**To do**
Count the lines in the rows below that contain the string "beside". Reply with the number only.

-- start Source data --

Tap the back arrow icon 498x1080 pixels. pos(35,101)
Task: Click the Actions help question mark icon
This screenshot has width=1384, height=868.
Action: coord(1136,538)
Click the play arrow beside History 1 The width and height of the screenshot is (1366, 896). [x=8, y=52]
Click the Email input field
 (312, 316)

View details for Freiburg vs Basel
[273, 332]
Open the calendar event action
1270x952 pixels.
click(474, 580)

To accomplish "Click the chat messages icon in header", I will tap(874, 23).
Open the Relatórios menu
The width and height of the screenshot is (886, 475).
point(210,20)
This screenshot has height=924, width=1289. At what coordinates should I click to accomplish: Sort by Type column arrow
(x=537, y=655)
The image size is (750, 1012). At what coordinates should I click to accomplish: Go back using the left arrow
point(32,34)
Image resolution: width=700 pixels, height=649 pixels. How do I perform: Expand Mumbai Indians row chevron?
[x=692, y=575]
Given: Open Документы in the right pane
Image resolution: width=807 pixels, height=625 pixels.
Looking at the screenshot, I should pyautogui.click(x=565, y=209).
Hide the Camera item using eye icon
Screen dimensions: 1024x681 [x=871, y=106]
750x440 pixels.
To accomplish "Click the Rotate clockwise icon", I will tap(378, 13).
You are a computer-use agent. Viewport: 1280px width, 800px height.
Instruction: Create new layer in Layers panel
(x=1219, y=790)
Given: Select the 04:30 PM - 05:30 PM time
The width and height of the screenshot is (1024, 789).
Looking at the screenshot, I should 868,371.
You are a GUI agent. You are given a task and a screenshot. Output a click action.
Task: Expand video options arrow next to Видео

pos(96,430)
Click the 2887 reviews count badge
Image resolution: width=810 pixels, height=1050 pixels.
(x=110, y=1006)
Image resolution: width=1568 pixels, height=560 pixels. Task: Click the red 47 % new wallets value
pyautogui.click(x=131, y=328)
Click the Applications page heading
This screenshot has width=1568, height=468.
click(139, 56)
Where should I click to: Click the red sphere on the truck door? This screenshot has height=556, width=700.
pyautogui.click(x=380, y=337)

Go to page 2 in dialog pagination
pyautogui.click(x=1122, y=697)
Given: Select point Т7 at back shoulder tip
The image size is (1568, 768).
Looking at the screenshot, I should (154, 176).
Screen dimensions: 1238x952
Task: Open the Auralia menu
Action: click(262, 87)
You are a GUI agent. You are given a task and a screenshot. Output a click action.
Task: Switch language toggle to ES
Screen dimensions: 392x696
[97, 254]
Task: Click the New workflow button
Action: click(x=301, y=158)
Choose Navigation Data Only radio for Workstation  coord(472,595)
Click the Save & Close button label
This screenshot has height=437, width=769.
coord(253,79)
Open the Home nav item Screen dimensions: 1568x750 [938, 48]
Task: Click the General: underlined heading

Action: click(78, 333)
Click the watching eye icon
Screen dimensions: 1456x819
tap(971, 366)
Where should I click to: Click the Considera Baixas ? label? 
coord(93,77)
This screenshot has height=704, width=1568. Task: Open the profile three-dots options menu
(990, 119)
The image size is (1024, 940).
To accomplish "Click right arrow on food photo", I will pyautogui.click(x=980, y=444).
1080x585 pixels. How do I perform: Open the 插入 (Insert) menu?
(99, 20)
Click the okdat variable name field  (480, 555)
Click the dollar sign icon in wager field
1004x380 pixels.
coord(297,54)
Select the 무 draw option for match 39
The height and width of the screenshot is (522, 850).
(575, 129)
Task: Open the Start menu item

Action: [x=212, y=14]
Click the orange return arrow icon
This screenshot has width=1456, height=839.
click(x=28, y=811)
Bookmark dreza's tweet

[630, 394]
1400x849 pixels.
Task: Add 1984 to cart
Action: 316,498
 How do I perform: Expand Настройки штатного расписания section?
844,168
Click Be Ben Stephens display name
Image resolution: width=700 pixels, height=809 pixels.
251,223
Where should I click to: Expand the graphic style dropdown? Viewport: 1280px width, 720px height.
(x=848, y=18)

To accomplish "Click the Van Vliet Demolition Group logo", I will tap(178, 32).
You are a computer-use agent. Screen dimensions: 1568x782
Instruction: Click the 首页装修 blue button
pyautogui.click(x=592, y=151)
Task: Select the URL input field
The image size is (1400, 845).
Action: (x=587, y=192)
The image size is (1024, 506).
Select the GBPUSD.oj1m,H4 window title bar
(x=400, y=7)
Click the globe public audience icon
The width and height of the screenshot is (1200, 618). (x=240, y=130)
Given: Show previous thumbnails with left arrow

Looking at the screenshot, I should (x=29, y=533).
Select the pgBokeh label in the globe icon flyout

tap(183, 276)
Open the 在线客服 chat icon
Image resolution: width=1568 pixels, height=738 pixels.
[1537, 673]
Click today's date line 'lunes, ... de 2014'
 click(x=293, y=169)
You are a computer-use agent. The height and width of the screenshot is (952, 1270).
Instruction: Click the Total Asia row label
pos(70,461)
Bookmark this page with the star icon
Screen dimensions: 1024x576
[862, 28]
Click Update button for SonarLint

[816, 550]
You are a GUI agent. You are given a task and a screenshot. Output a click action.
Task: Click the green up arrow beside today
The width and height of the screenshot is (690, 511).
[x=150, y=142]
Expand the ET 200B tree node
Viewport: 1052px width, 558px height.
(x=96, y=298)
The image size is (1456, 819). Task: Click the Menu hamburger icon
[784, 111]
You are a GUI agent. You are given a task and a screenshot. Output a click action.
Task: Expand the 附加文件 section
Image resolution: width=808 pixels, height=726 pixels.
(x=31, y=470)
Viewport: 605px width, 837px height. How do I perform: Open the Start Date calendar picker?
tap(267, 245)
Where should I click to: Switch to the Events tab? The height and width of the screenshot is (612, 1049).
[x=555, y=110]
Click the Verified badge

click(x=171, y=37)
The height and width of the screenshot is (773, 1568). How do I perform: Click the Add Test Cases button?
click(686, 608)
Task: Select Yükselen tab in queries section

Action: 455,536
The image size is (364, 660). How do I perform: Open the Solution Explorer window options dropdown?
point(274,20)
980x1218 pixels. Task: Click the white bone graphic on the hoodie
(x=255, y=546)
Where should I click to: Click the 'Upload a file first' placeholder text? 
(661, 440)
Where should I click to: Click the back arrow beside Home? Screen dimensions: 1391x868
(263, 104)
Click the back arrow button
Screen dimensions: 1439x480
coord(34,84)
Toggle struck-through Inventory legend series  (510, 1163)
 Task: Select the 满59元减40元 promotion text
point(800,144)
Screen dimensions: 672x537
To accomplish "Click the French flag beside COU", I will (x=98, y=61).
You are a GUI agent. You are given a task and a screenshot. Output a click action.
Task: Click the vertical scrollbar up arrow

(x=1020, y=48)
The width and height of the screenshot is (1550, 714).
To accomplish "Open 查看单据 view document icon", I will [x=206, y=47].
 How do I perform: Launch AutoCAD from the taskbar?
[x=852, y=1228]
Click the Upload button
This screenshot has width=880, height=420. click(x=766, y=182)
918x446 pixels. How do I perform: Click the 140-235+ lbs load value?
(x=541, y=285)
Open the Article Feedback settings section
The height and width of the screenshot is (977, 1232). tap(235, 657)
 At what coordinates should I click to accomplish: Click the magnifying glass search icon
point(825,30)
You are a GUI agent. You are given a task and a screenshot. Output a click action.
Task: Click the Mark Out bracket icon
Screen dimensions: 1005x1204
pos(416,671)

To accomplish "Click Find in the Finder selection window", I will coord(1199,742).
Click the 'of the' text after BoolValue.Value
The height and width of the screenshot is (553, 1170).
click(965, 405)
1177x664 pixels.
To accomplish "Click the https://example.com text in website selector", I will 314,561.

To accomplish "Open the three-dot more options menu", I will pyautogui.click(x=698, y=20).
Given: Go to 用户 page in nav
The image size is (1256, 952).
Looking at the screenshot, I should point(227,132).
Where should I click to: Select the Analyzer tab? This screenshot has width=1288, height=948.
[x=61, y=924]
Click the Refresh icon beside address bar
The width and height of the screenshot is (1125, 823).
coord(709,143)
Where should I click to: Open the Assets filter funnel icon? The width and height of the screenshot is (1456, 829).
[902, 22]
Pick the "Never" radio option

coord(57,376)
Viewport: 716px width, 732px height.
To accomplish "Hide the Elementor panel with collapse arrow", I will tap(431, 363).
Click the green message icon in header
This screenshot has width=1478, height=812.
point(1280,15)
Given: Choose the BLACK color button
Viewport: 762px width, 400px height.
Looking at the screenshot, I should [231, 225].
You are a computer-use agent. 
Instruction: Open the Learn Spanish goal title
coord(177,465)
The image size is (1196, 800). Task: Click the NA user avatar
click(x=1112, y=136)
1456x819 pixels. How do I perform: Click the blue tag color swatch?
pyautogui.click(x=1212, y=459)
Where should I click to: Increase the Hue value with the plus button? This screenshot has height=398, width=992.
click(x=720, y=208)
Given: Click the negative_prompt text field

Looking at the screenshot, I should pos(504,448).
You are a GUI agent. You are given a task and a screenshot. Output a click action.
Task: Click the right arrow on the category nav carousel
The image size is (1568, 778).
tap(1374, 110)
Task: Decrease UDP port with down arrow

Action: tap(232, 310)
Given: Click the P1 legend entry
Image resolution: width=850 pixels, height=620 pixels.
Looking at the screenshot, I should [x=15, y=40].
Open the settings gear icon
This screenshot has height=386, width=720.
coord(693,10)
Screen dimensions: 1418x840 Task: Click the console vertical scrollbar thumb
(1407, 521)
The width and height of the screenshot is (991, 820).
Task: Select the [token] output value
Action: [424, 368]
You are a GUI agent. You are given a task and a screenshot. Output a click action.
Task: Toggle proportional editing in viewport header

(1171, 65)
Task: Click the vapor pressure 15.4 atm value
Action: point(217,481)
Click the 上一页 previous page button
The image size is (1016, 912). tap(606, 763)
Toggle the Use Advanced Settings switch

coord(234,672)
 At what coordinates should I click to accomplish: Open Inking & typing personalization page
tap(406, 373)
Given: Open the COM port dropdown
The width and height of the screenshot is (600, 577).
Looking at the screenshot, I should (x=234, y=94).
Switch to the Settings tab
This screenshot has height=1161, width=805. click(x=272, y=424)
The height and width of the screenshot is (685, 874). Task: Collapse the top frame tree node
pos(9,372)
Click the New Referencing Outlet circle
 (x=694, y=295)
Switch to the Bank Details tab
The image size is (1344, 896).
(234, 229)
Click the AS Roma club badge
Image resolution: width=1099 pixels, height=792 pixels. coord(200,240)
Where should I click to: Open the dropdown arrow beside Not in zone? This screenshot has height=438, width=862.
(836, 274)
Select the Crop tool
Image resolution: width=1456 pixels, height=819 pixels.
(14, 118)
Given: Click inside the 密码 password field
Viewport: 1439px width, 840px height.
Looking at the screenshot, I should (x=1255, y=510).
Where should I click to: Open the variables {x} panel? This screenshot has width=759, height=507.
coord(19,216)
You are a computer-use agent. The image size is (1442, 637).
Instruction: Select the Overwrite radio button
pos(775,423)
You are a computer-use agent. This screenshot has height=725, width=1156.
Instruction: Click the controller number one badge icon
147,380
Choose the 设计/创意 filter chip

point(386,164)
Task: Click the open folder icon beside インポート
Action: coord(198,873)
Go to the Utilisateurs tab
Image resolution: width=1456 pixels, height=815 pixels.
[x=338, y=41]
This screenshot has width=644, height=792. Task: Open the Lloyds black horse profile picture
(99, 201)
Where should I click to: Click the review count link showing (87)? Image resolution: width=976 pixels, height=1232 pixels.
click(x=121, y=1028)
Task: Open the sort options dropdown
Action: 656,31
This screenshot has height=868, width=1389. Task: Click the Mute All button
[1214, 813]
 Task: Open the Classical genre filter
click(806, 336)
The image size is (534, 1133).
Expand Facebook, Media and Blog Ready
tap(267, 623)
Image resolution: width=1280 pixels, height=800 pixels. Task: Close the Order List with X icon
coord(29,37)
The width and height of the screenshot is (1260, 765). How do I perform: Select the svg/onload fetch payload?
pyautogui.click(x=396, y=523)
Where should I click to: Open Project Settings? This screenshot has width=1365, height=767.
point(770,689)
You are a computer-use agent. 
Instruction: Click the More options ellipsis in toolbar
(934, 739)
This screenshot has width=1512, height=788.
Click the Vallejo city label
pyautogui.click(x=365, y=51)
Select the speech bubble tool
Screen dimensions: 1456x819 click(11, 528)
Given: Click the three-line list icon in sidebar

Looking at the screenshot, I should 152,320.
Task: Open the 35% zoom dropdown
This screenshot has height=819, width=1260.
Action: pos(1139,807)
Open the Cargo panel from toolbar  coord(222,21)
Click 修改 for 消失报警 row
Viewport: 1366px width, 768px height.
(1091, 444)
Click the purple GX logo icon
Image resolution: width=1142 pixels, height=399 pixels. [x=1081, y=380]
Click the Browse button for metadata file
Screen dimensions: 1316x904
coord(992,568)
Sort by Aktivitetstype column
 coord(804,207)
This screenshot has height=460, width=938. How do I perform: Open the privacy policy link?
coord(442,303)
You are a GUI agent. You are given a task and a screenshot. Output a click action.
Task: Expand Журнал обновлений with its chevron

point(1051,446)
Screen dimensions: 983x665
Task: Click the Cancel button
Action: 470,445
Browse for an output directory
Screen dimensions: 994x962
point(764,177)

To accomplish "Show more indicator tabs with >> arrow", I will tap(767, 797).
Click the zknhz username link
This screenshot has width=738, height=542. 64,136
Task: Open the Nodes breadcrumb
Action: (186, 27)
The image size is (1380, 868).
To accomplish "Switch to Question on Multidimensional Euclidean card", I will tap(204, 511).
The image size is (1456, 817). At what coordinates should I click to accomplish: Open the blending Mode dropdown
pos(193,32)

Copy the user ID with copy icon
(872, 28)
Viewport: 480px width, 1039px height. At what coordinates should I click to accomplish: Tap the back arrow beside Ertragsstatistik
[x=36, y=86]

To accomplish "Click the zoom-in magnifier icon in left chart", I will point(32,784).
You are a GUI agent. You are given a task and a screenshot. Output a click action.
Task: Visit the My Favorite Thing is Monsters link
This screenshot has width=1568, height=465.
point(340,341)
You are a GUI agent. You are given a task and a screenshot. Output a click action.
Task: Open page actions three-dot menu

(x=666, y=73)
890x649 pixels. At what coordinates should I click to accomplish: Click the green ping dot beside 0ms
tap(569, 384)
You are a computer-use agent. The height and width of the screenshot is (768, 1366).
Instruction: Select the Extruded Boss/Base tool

-- end Source data --

**Answer below**
9